▶ Task instructions
From the records below, give the number of lines that include the word "using". Add no other words.

Dataset excerpts
BEGIN

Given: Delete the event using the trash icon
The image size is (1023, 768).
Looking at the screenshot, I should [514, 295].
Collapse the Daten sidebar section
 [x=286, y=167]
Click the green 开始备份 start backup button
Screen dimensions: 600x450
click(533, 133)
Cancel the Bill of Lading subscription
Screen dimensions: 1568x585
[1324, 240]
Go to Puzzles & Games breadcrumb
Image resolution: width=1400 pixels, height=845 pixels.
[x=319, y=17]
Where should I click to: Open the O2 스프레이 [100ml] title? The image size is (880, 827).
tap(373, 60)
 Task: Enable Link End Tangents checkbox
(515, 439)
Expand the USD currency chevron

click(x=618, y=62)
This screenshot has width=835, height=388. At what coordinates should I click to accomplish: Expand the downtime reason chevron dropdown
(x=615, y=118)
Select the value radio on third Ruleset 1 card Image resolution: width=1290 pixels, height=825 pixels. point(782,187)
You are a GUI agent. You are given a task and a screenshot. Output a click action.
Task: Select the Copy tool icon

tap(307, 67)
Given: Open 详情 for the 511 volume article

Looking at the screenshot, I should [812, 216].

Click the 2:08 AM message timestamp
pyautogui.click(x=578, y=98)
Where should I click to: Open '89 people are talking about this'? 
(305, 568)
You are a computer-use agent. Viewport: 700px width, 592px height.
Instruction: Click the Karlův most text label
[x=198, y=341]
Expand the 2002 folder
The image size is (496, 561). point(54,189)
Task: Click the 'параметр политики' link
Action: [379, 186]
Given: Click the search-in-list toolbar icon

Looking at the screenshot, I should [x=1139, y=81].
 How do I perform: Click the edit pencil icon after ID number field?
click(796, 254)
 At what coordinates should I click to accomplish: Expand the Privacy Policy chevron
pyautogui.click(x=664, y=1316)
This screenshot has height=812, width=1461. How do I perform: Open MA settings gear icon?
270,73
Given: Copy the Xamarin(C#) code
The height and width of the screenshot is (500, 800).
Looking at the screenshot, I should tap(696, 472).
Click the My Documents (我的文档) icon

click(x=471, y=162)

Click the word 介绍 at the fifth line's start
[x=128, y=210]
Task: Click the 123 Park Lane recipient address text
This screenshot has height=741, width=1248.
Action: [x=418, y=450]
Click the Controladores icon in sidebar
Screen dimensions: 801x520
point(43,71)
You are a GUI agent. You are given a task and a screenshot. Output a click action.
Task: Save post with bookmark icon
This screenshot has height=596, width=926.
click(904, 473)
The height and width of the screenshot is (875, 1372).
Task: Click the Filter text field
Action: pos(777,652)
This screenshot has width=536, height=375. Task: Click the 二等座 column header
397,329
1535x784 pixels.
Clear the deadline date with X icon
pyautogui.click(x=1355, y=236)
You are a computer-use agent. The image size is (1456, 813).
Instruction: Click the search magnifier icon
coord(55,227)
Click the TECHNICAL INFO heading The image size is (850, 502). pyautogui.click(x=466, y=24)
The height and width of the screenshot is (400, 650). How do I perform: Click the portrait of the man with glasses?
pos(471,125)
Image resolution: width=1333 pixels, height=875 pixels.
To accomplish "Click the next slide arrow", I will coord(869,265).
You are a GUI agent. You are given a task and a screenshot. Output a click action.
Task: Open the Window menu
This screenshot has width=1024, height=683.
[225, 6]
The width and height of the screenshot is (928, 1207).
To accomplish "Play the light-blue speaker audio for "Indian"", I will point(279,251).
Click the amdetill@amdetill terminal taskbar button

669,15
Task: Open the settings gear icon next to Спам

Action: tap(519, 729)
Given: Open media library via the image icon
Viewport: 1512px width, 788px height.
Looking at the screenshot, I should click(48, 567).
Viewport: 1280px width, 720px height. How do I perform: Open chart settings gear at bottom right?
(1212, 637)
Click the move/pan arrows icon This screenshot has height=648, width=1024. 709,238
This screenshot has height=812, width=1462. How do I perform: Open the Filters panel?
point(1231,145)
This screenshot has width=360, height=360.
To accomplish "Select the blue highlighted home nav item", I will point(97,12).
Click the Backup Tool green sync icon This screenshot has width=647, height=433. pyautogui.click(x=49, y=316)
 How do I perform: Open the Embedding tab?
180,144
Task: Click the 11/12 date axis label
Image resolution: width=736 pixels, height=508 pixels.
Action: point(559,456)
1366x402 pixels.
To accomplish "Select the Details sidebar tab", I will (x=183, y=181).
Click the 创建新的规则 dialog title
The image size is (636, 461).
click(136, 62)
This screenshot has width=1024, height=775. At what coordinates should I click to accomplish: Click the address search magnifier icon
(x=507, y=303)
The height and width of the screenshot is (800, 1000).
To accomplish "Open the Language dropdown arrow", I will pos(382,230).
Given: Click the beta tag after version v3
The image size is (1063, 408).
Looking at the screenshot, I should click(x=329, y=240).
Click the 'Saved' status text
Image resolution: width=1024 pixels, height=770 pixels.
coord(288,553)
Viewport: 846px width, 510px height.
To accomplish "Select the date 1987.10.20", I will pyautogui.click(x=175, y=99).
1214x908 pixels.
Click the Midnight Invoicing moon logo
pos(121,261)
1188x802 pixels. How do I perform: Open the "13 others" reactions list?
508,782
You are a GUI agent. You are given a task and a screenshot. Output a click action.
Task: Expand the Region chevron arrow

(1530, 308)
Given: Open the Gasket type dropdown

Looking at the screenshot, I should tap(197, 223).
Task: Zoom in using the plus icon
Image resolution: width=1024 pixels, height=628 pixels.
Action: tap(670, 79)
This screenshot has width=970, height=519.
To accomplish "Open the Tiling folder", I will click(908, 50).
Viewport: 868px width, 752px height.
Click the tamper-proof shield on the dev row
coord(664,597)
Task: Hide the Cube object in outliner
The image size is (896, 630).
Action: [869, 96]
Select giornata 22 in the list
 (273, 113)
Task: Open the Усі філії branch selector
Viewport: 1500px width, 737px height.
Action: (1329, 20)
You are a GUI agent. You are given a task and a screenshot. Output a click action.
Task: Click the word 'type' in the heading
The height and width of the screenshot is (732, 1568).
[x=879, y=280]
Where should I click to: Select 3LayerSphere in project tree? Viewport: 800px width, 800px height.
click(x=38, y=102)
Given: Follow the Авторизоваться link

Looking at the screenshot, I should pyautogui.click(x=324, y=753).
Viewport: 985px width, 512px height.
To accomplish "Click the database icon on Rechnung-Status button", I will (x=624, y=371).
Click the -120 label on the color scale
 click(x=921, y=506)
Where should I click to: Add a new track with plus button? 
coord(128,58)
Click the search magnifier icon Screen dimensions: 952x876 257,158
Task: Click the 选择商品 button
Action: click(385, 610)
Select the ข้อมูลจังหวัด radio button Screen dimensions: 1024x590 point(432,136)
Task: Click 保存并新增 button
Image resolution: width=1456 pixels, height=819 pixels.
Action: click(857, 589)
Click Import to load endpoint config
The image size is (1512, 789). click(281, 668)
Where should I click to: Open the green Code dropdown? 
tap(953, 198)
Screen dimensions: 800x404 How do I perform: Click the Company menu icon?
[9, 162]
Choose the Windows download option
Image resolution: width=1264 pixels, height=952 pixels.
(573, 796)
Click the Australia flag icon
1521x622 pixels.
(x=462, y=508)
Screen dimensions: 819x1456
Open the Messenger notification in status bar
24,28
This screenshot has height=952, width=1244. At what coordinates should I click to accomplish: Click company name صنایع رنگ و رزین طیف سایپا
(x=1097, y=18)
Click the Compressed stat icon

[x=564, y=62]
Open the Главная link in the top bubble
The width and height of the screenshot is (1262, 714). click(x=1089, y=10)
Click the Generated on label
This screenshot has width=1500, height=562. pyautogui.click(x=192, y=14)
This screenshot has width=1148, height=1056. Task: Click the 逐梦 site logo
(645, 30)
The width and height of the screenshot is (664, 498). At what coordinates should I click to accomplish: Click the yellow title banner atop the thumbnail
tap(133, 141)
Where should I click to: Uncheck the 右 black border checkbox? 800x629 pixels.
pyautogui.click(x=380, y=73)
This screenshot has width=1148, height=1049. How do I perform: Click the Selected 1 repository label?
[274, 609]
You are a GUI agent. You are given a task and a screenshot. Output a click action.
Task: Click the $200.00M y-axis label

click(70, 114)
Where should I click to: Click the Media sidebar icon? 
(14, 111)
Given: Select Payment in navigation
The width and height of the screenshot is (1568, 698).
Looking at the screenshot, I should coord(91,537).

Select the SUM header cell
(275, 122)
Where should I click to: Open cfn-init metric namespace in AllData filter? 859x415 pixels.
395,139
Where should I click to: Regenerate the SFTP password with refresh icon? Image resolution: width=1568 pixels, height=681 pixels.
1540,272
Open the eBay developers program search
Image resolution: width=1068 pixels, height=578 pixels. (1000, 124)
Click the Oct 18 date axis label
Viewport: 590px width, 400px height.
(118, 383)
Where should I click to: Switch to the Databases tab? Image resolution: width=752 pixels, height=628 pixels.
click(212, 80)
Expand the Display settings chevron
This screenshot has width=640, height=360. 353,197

END

▶ Reply
2